- Records shown:
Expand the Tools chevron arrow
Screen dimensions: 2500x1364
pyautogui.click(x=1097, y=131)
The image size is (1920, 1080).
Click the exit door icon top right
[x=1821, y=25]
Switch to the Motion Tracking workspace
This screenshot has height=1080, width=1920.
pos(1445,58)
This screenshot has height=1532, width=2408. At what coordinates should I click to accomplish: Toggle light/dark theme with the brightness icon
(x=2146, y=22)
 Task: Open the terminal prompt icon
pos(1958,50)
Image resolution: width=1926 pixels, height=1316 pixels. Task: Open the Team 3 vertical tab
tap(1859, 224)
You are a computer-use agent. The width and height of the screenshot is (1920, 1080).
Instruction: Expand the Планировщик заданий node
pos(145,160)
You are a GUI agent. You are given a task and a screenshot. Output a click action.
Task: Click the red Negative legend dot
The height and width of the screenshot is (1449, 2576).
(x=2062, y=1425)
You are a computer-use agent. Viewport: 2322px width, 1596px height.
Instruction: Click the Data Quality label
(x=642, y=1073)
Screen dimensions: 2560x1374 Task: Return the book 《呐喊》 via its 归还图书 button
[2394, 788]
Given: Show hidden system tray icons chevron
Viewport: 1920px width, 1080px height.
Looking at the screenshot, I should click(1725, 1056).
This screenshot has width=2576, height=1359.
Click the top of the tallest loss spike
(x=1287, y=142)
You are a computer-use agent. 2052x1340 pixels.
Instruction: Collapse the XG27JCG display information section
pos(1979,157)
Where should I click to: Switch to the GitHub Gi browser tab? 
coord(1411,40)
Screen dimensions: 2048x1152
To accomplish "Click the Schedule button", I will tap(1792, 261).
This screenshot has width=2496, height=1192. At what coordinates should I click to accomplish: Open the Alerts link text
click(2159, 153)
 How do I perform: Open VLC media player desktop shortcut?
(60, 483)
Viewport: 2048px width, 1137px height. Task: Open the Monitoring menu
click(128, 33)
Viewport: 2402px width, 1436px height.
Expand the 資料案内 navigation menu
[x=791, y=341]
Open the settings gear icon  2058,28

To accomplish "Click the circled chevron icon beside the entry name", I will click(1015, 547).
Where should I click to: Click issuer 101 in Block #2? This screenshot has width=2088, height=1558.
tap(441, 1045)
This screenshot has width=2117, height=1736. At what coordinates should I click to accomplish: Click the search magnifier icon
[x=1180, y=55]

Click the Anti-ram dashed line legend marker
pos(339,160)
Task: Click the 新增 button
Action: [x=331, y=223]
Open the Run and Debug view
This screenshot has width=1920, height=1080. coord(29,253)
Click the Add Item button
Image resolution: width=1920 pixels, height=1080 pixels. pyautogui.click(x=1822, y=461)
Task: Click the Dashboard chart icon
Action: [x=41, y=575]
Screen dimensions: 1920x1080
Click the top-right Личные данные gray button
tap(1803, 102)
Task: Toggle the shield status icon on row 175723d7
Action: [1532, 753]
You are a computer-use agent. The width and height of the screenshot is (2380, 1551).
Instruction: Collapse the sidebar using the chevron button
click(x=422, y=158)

- Task prompt: What do the records say? Quote them all exactly.

- Response below:
Expand the Tools chevron arrow
Screen dimensions: 2500x1364
pyautogui.click(x=1097, y=131)
The image size is (1920, 1080).
Click the exit door icon top right
[x=1821, y=25]
Switch to the Motion Tracking workspace
This screenshot has height=1080, width=1920.
pos(1445,58)
This screenshot has height=1532, width=2408. At what coordinates should I click to accomplish: Toggle light/dark theme with the brightness icon
(x=2146, y=22)
 Task: Open the terminal prompt icon
pos(1958,50)
Image resolution: width=1926 pixels, height=1316 pixels. Task: Open the Team 3 vertical tab
tap(1859, 224)
You are a computer-use agent. The width and height of the screenshot is (1920, 1080).
Instruction: Expand the Планировщик заданий node
pos(145,160)
You are a GUI agent. You are given a task and a screenshot. Output a click action.
Task: Click the red Negative legend dot
The height and width of the screenshot is (1449, 2576).
(x=2062, y=1425)
You are a computer-use agent. Viewport: 2322px width, 1596px height.
Instruction: Click the Data Quality label
(x=642, y=1073)
Screen dimensions: 2560x1374 Task: Return the book 《呐喊》 via its 归还图书 button
[2394, 788]
Given: Show hidden system tray icons chevron
Viewport: 1920px width, 1080px height.
Looking at the screenshot, I should click(1725, 1056).
This screenshot has width=2576, height=1359.
Click the top of the tallest loss spike
(x=1287, y=142)
You are a computer-use agent. 2052x1340 pixels.
Instruction: Collapse the XG27JCG display information section
pos(1979,157)
Where should I click to: Switch to the GitHub Gi browser tab? 
coord(1411,40)
Screen dimensions: 2048x1152
To accomplish "Click the Schedule button", I will tap(1792, 261).
This screenshot has width=2496, height=1192. At what coordinates should I click to accomplish: Open the Alerts link text
click(2159, 153)
 How do I perform: Open VLC media player desktop shortcut?
(60, 483)
Viewport: 2048px width, 1137px height. Task: Open the Monitoring menu
click(128, 33)
Viewport: 2402px width, 1436px height.
Expand the 資料案内 navigation menu
[x=791, y=341]
Open the settings gear icon  2058,28

To accomplish "Click the circled chevron icon beside the entry name", I will click(1015, 547).
Where should I click to: Click issuer 101 in Block #2? This screenshot has width=2088, height=1558.
tap(441, 1045)
This screenshot has width=2117, height=1736. At what coordinates should I click to accomplish: Click the search magnifier icon
[x=1180, y=55]

Click the Anti-ram dashed line legend marker
pos(339,160)
Task: Click the 新增 button
Action: [x=331, y=223]
Open the Run and Debug view
This screenshot has width=1920, height=1080. coord(29,253)
Click the Add Item button
Image resolution: width=1920 pixels, height=1080 pixels. pyautogui.click(x=1822, y=461)
Task: Click the Dashboard chart icon
Action: [x=41, y=575]
Screen dimensions: 1920x1080
Click the top-right Личные данные gray button
tap(1803, 102)
Task: Toggle the shield status icon on row 175723d7
Action: [1532, 753]
You are a computer-use agent. The width and height of the screenshot is (2380, 1551).
Instruction: Collapse the sidebar using the chevron button
click(x=422, y=158)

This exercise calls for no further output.